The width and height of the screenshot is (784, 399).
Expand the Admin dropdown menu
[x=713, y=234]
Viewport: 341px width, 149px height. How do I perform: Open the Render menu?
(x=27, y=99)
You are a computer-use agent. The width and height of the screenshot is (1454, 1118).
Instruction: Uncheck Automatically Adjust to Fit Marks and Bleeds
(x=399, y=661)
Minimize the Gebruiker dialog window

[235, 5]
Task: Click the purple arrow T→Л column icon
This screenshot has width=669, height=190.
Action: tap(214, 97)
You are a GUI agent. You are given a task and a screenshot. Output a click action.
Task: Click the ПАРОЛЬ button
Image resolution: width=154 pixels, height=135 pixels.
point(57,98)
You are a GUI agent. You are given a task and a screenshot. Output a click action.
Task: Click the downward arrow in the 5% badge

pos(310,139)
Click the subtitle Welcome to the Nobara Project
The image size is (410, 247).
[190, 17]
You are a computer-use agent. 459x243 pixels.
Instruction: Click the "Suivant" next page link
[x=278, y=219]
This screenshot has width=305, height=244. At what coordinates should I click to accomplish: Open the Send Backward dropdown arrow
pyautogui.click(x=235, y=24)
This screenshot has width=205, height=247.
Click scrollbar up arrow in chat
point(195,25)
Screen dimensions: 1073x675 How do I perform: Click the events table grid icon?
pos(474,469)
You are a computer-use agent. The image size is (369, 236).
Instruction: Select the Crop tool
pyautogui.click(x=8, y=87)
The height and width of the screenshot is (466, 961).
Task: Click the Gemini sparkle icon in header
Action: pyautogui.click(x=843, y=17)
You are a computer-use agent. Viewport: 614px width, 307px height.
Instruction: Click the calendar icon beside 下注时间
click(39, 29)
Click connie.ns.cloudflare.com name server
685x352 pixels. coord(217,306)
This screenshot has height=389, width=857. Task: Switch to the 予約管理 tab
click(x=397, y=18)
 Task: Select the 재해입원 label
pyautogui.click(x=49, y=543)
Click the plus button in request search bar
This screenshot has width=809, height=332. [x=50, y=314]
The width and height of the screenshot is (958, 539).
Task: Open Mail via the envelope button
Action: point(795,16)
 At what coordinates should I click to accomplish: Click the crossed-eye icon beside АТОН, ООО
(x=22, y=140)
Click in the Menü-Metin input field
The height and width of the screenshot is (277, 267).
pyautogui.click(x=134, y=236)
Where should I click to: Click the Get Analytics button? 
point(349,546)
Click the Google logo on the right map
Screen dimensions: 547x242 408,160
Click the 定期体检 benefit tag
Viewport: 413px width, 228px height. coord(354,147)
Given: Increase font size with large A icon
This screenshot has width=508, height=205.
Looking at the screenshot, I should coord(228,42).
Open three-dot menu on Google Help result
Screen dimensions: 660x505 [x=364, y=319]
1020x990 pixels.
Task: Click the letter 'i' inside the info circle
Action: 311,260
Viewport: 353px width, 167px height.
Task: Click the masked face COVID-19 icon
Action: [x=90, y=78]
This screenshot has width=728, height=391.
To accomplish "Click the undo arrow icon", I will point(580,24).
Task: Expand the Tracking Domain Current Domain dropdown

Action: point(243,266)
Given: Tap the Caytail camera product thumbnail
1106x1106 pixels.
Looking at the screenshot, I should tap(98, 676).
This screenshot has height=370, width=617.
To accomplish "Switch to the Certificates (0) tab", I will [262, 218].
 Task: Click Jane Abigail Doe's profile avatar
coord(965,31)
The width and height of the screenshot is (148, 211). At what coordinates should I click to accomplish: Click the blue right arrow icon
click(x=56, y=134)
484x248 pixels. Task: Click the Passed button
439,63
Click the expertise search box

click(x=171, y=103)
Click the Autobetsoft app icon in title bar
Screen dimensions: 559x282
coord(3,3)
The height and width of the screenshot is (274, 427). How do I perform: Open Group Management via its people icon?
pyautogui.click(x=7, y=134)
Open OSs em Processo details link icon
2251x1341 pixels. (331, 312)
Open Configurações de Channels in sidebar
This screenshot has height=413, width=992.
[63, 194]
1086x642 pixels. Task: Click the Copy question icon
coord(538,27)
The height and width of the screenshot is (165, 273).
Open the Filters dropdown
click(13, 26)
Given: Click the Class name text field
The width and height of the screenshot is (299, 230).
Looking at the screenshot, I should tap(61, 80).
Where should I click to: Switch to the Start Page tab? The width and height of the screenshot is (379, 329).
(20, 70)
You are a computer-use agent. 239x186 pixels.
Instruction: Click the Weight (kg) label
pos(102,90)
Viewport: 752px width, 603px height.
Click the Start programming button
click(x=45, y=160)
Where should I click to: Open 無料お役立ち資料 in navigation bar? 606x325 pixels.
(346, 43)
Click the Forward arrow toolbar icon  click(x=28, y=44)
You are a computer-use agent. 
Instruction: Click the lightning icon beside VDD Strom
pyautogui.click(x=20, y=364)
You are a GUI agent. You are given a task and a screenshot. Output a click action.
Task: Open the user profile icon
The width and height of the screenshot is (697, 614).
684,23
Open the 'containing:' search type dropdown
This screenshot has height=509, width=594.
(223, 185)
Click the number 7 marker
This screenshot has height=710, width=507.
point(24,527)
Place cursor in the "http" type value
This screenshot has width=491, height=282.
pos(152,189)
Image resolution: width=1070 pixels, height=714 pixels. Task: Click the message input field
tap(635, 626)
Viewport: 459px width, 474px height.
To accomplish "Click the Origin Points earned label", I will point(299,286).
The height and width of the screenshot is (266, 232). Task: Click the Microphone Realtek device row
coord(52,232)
====================
Action item: The expected answer is each line of the records above that includes the string "computer".

Task answer:
You are a computer-use agent. The width and height of the screenshot is (1454, 1118).
You are a computer-use agent. 459x243 pixels.
You are a computer-use agent. The image size is (369, 236).
You are a computer-use agent. Viewport: 614px width, 307px height.
You are a computer-use agent. 239x186 pixels.
You are a computer-use agent. 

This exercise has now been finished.